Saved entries
_____

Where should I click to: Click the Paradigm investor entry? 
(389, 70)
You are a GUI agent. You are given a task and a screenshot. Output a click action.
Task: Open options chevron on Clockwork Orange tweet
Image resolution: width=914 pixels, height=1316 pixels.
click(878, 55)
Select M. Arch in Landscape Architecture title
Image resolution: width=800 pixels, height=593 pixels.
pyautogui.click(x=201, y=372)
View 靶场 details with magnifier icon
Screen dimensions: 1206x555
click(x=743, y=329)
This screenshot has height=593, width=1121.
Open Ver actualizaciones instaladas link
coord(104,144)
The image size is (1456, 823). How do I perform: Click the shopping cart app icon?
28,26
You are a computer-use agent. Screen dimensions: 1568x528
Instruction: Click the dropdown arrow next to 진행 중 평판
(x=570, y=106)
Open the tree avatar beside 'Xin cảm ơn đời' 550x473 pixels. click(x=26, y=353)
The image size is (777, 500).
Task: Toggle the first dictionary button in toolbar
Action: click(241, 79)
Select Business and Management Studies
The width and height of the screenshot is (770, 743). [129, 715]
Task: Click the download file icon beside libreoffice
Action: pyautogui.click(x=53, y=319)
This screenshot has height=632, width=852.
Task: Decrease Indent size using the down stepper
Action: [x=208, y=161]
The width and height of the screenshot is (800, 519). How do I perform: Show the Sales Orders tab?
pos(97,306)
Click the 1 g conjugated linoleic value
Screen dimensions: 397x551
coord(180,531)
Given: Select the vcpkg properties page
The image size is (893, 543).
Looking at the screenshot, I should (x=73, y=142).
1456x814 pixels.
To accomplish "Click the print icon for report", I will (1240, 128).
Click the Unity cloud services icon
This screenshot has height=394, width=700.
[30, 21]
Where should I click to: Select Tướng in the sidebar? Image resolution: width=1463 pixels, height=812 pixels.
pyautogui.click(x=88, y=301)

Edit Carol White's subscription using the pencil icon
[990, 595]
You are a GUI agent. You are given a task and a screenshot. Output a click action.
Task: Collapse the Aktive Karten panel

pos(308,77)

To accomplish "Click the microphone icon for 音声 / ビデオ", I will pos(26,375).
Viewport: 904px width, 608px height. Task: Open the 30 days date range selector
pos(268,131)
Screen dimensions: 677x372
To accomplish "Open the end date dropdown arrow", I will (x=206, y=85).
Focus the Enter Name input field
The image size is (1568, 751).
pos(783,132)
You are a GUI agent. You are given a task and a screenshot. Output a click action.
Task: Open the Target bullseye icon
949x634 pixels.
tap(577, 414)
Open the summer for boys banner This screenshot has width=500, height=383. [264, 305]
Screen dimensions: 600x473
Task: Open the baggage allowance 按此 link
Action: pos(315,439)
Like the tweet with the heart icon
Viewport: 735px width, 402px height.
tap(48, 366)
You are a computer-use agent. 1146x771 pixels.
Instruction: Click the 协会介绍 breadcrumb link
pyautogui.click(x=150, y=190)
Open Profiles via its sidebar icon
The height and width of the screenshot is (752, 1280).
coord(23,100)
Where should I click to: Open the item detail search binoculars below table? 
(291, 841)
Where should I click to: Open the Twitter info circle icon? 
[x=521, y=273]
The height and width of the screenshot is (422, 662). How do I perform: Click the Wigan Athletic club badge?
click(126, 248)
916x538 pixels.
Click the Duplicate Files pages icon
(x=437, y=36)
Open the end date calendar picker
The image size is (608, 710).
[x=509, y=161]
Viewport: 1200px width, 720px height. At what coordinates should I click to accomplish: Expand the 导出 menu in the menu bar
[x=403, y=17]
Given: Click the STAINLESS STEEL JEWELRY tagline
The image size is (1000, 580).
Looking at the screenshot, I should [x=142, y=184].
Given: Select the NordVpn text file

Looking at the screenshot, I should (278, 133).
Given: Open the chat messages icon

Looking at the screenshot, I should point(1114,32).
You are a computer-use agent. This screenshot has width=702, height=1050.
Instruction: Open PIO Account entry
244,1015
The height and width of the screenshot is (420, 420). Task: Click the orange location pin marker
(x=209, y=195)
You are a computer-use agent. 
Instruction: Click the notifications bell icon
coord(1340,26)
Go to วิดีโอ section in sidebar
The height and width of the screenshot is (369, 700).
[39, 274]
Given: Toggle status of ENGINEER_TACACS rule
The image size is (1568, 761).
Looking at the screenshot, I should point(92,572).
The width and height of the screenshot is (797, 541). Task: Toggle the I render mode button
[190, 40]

_____

## Task instructions
The whole of the data is to be copied out word for word.

## Task output
Where should I click to: Click the Paradigm investor entry? 
(389, 70)
You are a GUI agent. You are given a task and a screenshot. Output a click action.
Task: Open options chevron on Clockwork Orange tweet
Image resolution: width=914 pixels, height=1316 pixels.
click(878, 55)
Select M. Arch in Landscape Architecture title
Image resolution: width=800 pixels, height=593 pixels.
pyautogui.click(x=201, y=372)
View 靶场 details with magnifier icon
Screen dimensions: 1206x555
click(x=743, y=329)
This screenshot has height=593, width=1121.
Open Ver actualizaciones instaladas link
coord(104,144)
The image size is (1456, 823). How do I perform: Click the shopping cart app icon?
28,26
You are a computer-use agent. Screen dimensions: 1568x528
Instruction: Click the dropdown arrow next to 진행 중 평판
(x=570, y=106)
Open the tree avatar beside 'Xin cảm ơn đời' 550x473 pixels. click(x=26, y=353)
The image size is (777, 500).
Task: Toggle the first dictionary button in toolbar
Action: click(241, 79)
Select Business and Management Studies
The width and height of the screenshot is (770, 743). [129, 715]
Task: Click the download file icon beside libreoffice
Action: pyautogui.click(x=53, y=319)
This screenshot has height=632, width=852.
Task: Decrease Indent size using the down stepper
Action: [x=208, y=161]
The width and height of the screenshot is (800, 519). How do I perform: Show the Sales Orders tab?
pos(97,306)
Click the 1 g conjugated linoleic value
Screen dimensions: 397x551
coord(180,531)
Given: Select the vcpkg properties page
The image size is (893, 543).
Looking at the screenshot, I should (x=73, y=142).
1456x814 pixels.
To accomplish "Click the print icon for report", I will (1240, 128).
Click the Unity cloud services icon
This screenshot has height=394, width=700.
[30, 21]
Where should I click to: Select Tướng in the sidebar? Image resolution: width=1463 pixels, height=812 pixels.
pyautogui.click(x=88, y=301)

Edit Carol White's subscription using the pencil icon
[990, 595]
You are a GUI agent. You are given a task and a screenshot. Output a click action.
Task: Collapse the Aktive Karten panel

pos(308,77)

To accomplish "Click the microphone icon for 音声 / ビデオ", I will pos(26,375).
Viewport: 904px width, 608px height. Task: Open the 30 days date range selector
pos(268,131)
Screen dimensions: 677x372
To accomplish "Open the end date dropdown arrow", I will (x=206, y=85).
Focus the Enter Name input field
The image size is (1568, 751).
pos(783,132)
You are a GUI agent. You are given a task and a screenshot. Output a click action.
Task: Open the Target bullseye icon
949x634 pixels.
tap(577, 414)
Open the summer for boys banner This screenshot has width=500, height=383. [264, 305]
Screen dimensions: 600x473
Task: Open the baggage allowance 按此 link
Action: pos(315,439)
Like the tweet with the heart icon
Viewport: 735px width, 402px height.
tap(48, 366)
You are a computer-use agent. 1146x771 pixels.
Instruction: Click the 协会介绍 breadcrumb link
pyautogui.click(x=150, y=190)
Open Profiles via its sidebar icon
The height and width of the screenshot is (752, 1280).
coord(23,100)
Where should I click to: Open the item detail search binoculars below table? 
(291, 841)
Where should I click to: Open the Twitter info circle icon? 
[x=521, y=273]
The height and width of the screenshot is (422, 662). How do I perform: Click the Wigan Athletic club badge?
click(126, 248)
916x538 pixels.
Click the Duplicate Files pages icon
(x=437, y=36)
Open the end date calendar picker
The image size is (608, 710).
[x=509, y=161]
Viewport: 1200px width, 720px height. At what coordinates should I click to accomplish: Expand the 导出 menu in the menu bar
[x=403, y=17]
Given: Click the STAINLESS STEEL JEWELRY tagline
The image size is (1000, 580).
Looking at the screenshot, I should [x=142, y=184].
Given: Select the NordVpn text file

Looking at the screenshot, I should (278, 133).
Given: Open the chat messages icon

Looking at the screenshot, I should point(1114,32).
You are a computer-use agent. This screenshot has width=702, height=1050.
Instruction: Open PIO Account entry
244,1015
The height and width of the screenshot is (420, 420). Task: Click the orange location pin marker
(x=209, y=195)
You are a computer-use agent. 
Instruction: Click the notifications bell icon
coord(1340,26)
Go to วิดีโอ section in sidebar
The height and width of the screenshot is (369, 700).
[39, 274]
Given: Toggle status of ENGINEER_TACACS rule
The image size is (1568, 761).
Looking at the screenshot, I should point(92,572).
The width and height of the screenshot is (797, 541). Task: Toggle the I render mode button
[190, 40]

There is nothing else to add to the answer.